SSL certificate installation in Magento 1.9
Install SSL certificate in Magento 1.9 with this detailed guide. Ensure your site's security by automatically redirecting from HTTP to HTTPS.
Introduction
- In this tutorial we will present the necessary steps to implement an SSL certificate in the Magento 1.9 application, through the available settings in the administration area of the application. After completing these steps, any unsecured access to the site (with https://domain.tld) will be redirected to the secure version (with https://domain.tld), and all traffic between the site visitors and the server will be encrypted.
- As an example, we will use the subdomain demo.hostico.ro.
Requirements
For completing the steps, we will need the following:
- Authentication details for the Magento 1.9 administration panel.
- An SSL certificate installed on the hosting account and the domain where the Magento 1.9 application runs.
Steps
- First, we will log into the Magento 1.9 administration panel by accessing domain.tld/AdminAddress (the preferred address set by you during the installation of the Magento 1.9 application).
- Once authenticated, we will click on System from the navigation bar, then click on Configuration.
- We will select Web from the General section of the navigation bar on the left side of the page.
- Categories of settings related to the application will appear. We will click on the Secure category.
- The application's security settings will be loaded.
- From here we are interested in the fields BaseUse Secure URLs in Frontend and Use Secure URLs in Admin:
-Base URL : we will set the site to https://. In our case https://demo.hostico.ro/ will become https://demo.hostico.ro/ (we added 's' to https://).
-Use Secure URLs in Frontend: it should be set to Yes.
-Use Secure URLs in Admin: it should be set to Yes.
- After modifying the fields, we will click on the Save Config button at the top of the page
. - From this moment on, any unsecured access to the site will be redirected to the secure version. Similarly, resources (photos, css code, js, html, etc.) from the source code of the site will be loaded via the HTTPS protocol.
- If the redirection to the HTTPS version is not done automatically, we can edit the .htaccess file of the root folder where the Magento application is installed and insert the following lines at the end of the file:
RewriteEngine on
RewriteCond %{HTTPS} off
RewriteRule (.*)https://%{HTTP_HOST}%{REQUEST_URI}
The .htaccess file can be edited using the File Manager in cPanel.
There may be cases where even after following these steps, the browser displays warnings that the site is unsecured (a "yellow padlock" appears in the address bar or other warning messages).
Unsecured domain with SSL
These warning messages do not indicate an issue with the SSL certificate functionality.
The warnings are caused by resources in the website's source code, which are still being loaded via the HTTP protocol.

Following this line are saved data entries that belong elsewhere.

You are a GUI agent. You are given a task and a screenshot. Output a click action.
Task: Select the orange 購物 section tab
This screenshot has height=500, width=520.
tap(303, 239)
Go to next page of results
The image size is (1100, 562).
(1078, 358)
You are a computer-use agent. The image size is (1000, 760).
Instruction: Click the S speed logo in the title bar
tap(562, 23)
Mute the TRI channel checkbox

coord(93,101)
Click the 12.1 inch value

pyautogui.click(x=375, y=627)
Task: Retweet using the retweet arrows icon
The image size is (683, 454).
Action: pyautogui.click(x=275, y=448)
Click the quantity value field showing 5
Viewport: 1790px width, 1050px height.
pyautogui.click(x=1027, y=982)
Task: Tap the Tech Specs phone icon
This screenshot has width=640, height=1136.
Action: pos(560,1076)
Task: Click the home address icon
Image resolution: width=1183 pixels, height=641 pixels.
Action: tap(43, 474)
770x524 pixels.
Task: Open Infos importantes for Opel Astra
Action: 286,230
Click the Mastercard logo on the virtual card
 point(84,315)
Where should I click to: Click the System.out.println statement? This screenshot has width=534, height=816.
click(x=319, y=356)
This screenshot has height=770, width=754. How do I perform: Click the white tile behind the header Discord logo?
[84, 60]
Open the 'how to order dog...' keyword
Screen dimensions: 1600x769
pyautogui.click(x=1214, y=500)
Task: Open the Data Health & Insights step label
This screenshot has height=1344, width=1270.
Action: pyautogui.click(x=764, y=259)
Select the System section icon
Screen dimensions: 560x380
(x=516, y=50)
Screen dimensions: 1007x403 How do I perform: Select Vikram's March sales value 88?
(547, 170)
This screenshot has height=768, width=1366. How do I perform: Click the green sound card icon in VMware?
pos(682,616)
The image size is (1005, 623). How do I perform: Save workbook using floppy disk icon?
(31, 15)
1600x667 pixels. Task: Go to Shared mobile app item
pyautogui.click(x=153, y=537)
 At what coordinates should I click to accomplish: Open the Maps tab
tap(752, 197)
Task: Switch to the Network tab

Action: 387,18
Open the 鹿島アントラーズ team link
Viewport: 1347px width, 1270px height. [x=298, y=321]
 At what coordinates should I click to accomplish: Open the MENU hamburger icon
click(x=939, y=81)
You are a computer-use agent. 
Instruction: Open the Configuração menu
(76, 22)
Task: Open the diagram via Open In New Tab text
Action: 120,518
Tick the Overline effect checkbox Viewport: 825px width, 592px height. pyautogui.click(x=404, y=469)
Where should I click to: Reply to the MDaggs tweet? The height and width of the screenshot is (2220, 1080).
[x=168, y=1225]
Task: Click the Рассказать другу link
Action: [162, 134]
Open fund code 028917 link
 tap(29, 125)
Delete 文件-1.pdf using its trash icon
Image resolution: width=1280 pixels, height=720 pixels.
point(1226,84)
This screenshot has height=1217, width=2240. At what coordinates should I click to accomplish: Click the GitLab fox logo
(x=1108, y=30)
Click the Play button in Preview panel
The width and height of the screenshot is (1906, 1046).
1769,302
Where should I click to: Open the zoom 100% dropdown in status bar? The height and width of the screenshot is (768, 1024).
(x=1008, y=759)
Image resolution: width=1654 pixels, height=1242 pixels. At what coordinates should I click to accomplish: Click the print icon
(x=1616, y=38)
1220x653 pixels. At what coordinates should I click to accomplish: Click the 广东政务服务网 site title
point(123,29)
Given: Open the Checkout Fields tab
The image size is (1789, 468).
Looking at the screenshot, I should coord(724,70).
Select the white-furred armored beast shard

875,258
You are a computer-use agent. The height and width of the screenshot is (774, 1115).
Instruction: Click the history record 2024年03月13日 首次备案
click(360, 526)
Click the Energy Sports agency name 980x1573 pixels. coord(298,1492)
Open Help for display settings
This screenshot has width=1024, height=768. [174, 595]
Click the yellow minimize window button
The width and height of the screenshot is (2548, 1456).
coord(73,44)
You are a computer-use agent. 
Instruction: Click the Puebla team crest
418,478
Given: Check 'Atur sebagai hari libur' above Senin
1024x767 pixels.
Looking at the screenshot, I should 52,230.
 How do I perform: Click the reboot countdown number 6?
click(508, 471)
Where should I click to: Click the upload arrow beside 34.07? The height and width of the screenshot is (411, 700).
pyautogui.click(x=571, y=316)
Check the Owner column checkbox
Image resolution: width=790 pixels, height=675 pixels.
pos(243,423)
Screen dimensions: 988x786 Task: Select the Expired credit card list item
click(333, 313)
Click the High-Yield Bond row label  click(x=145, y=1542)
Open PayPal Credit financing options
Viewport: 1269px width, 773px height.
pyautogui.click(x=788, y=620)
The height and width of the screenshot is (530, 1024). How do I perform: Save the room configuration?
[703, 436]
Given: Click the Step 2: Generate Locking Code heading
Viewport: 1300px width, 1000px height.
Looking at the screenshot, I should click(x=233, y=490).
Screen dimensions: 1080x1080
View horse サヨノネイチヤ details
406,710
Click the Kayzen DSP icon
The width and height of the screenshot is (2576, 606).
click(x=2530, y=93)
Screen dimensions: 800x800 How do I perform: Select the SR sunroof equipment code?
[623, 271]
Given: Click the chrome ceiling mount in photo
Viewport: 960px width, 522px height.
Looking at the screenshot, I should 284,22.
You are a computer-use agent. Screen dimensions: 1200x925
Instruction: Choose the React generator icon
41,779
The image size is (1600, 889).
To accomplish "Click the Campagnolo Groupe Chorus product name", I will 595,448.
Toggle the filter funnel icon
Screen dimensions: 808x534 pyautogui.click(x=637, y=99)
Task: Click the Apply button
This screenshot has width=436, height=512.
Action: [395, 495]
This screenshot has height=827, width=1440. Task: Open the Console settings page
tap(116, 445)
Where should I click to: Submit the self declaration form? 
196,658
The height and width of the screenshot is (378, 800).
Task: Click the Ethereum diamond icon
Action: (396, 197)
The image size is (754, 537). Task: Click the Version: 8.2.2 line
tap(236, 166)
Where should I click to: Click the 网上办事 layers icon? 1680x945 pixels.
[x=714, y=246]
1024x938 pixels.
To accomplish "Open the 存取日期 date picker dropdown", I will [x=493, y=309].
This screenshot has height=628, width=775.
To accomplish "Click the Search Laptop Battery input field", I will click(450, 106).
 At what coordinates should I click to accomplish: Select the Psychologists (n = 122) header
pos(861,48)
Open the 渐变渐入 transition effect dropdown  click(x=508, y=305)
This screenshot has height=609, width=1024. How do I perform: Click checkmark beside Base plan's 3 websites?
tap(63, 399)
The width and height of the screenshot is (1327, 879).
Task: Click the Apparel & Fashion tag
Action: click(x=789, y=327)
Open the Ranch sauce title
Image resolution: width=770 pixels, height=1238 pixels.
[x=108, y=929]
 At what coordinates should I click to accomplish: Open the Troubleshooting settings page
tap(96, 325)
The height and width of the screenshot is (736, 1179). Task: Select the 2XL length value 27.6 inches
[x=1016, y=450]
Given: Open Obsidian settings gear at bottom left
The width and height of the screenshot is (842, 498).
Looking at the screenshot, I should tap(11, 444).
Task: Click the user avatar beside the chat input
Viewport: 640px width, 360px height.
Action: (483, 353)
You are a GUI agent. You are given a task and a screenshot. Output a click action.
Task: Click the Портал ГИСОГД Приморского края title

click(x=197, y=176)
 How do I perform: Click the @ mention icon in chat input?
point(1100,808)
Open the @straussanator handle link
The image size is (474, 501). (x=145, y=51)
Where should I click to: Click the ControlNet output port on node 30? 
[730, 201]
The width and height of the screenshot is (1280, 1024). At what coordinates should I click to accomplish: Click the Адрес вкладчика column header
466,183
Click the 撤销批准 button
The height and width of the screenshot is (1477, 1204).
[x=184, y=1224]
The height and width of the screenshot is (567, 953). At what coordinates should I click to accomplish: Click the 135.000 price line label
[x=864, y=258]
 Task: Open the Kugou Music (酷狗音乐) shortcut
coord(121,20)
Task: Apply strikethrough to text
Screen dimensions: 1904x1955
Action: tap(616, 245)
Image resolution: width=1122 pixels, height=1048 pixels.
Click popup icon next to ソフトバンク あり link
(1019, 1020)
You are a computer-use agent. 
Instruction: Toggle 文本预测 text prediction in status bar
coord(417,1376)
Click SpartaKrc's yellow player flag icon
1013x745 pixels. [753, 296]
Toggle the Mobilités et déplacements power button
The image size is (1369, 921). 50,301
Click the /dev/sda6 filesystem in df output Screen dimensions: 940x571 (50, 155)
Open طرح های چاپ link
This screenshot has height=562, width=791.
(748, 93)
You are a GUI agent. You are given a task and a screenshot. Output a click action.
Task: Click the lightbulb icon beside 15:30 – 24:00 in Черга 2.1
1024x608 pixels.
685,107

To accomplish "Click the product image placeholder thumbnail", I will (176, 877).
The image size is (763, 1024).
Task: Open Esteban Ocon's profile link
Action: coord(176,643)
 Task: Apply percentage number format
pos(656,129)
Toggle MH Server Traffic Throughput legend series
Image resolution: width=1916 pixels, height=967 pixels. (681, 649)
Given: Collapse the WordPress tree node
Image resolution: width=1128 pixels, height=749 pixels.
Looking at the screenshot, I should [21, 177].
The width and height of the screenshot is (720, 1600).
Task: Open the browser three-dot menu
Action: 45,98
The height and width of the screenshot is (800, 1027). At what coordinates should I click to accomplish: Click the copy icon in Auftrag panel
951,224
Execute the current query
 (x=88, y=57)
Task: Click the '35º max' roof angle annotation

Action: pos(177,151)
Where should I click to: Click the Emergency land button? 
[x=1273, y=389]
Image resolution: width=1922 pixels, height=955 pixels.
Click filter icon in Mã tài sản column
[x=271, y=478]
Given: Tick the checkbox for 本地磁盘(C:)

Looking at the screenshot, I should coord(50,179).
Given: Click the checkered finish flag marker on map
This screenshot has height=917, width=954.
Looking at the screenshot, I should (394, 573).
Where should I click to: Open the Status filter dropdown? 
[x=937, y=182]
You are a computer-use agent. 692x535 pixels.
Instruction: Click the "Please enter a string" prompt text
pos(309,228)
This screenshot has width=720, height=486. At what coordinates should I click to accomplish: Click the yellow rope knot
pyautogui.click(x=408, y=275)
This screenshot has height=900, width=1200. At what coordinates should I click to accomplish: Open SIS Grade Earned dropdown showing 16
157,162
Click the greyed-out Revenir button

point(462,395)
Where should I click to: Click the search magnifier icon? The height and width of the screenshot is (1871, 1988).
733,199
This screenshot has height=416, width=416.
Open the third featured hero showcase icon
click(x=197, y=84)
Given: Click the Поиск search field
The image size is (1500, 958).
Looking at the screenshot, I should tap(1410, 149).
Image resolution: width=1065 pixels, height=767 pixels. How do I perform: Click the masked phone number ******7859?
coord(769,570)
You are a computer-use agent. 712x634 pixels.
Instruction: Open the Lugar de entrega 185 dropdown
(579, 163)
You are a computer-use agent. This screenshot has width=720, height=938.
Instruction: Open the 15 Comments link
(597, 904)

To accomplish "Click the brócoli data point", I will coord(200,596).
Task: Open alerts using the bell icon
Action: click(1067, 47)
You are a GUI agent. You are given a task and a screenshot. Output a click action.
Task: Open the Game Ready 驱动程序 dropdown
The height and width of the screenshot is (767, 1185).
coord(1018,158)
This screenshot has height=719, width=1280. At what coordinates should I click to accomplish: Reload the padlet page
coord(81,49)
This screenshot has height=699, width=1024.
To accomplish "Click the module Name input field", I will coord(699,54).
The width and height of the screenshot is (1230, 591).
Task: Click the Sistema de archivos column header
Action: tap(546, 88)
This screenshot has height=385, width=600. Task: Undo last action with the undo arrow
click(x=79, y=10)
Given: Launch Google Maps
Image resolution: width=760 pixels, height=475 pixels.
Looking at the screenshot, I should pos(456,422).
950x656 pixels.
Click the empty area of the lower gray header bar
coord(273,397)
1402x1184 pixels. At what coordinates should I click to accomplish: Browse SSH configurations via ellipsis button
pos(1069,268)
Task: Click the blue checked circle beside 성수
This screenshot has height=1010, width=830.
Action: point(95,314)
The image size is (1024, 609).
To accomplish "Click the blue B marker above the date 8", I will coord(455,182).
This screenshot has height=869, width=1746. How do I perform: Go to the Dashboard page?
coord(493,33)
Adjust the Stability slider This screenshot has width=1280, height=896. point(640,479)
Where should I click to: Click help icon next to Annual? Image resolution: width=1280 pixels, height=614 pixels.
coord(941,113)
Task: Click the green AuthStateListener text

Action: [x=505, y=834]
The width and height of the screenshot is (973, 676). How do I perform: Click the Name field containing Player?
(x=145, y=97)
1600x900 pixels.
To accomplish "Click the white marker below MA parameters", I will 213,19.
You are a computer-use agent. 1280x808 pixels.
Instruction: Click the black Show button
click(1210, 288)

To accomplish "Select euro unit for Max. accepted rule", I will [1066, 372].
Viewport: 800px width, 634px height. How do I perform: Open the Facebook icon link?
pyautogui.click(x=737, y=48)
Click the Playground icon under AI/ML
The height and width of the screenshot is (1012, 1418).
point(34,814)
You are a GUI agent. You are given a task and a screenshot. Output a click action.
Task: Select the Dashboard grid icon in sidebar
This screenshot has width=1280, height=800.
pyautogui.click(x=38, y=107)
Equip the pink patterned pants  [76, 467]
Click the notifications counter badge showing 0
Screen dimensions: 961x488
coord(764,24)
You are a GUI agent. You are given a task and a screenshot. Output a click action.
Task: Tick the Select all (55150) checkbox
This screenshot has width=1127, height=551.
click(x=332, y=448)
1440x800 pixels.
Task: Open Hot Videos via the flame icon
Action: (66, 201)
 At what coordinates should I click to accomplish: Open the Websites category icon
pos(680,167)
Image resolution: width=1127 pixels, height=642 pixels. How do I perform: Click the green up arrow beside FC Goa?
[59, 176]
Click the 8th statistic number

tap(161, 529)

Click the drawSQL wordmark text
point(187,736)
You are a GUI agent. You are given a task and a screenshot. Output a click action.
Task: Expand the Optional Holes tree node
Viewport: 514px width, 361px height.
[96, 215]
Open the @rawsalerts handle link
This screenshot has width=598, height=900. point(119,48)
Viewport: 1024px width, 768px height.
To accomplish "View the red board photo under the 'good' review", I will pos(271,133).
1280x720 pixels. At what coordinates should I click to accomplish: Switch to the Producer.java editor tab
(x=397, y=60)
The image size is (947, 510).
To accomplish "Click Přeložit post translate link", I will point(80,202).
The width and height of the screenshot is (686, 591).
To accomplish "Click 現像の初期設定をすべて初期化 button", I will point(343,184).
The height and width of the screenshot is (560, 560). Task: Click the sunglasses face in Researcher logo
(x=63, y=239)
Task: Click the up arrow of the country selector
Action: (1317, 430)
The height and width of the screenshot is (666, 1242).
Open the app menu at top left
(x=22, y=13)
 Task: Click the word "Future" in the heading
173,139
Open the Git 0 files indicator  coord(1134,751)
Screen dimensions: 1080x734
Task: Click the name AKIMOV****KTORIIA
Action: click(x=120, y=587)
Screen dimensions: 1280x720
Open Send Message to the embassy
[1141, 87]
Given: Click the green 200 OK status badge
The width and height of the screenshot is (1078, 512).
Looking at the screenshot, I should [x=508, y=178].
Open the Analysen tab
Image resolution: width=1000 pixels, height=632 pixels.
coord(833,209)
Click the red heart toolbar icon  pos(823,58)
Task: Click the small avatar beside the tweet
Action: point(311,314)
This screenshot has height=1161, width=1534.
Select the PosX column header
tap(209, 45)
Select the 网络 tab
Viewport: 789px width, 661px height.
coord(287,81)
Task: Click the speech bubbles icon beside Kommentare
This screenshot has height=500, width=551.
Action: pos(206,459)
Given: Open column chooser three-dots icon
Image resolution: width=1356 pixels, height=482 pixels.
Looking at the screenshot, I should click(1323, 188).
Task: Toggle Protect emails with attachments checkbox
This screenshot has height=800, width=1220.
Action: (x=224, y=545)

For the site to be secured and to avoid any warnings, all the links in the website's source code must be loaded through the HTTPS protocol.
Although the application automatically modifies the links in the website's source code to use the HTTPS protocol, some of them cannot be converted. This issue may be caused by a plugin or module, the theme used, manually added lines of code in the site's files, and so on.
To check which links remain on the HTTP protocol, we can right-click on the site and then select View Page Source. From here, we can search in the website's source code using the CNTRL + F keys for links that contain HTTP://.
The found links will need to be modified manually to use the HTTPS protocol. These links can be found either in the PHP code of the website or in the database.